VPN-Kostenmodelle bezeichnen die verschiedenen Preisstrukturen, nach denen der Zugang zu Diensten für Virtuelle Private Netzwerke monetarisiert wird, was von einmaligen Gebühren für lebenslange Lizenzen bis hin zu flexiblen, nutzungsabhängigen Tarifen reicht. Die Wahl des Modells hat direkte Implikationen für die Budgetplanung und die operative Sicherheit, da billigere Modelle oft Einschränkungen bei der Serverauswahl oder der Datenübertragungsrate nach sich ziehen.
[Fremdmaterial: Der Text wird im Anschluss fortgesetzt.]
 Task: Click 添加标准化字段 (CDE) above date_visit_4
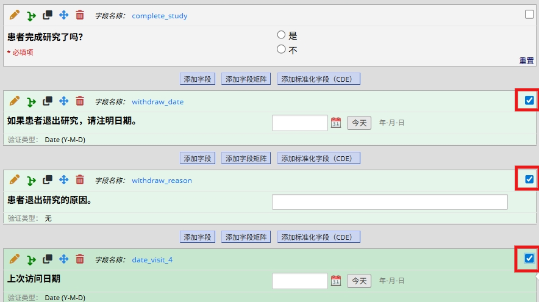[319, 237]
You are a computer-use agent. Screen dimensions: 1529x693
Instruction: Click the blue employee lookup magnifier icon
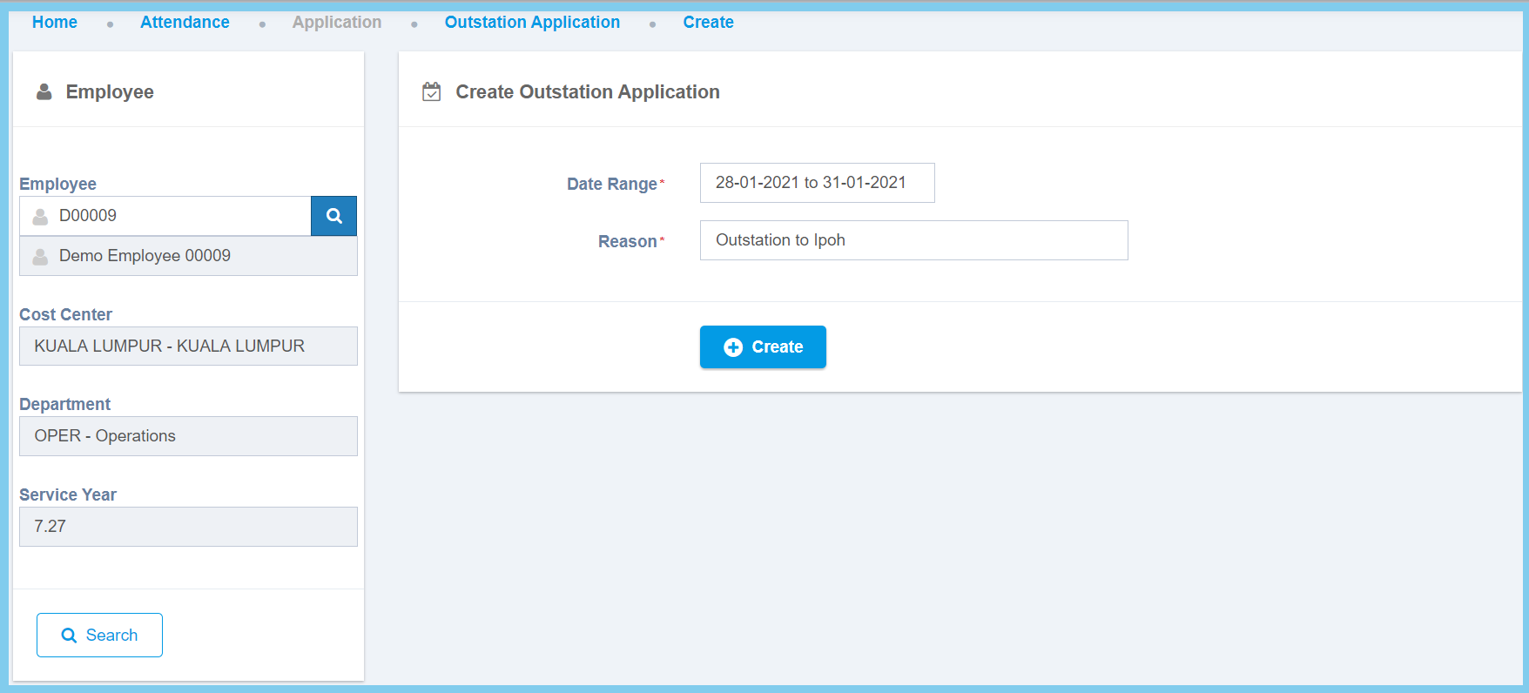pos(333,216)
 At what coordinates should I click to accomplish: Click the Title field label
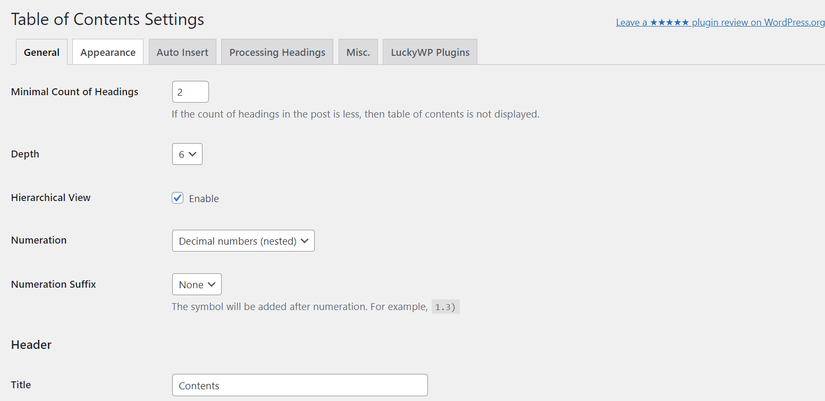pyautogui.click(x=21, y=385)
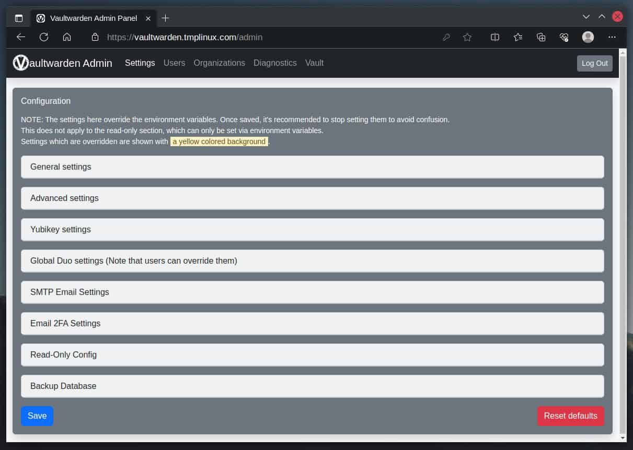Open the browser profile avatar

pos(588,37)
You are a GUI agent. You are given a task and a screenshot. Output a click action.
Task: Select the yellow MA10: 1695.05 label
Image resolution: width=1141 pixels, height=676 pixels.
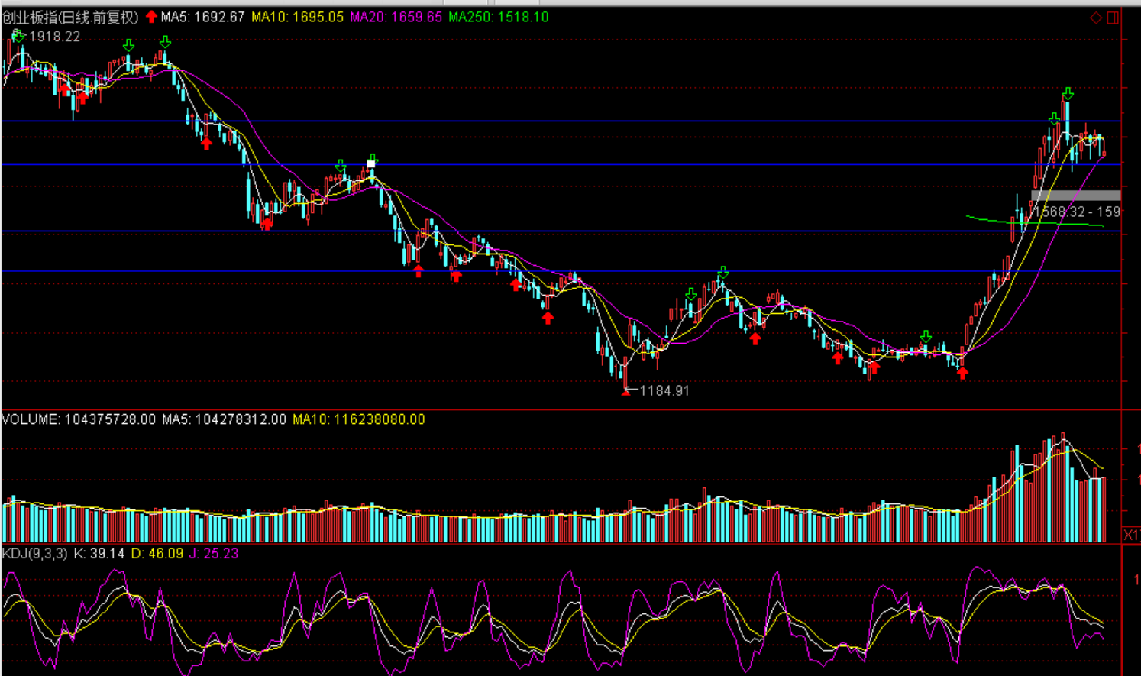(297, 17)
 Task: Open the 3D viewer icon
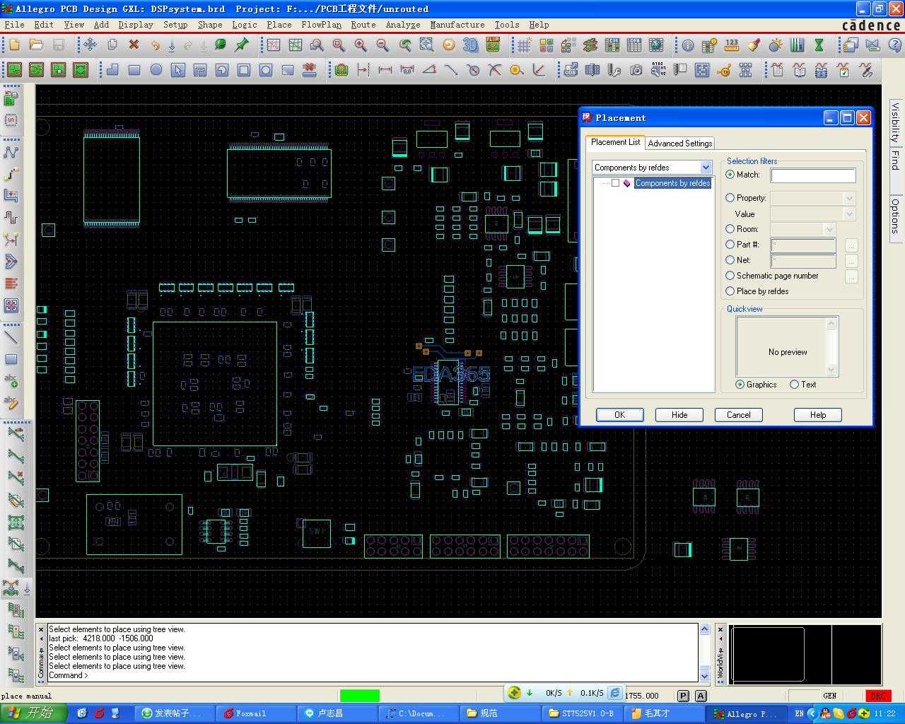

Die korrekte Zuordnung von Kosten zu Leistungsparametern ist für die IT-Beschaffung zentral.
Preisstruktur
Die Preisstruktur definiert die Basis für die Berechnung der Kosten, welche Faktoren wie die Anzahl der gleichzeitigen Verbindungen, die geografische Serverwahl oder die Datenmenge berücksichtigen.
Flexibilität
Die Flexibilität eines Modells bestimmt, wie einfach der Kunde seinen Leistungsumfang an sich ändernde Sicherheitsanforderungen oder Nutzungsmuster anpassen kann, ohne hohe Vertragsstrafen zu riskieren.
Etymologie
Eine Kombination aus der Abkürzung ‚VPN‘ für Virtuelles Privates Netzwerk und ‚Kostenmodelle‘ für die unterschiedlichen Preisgestaltungsansätze.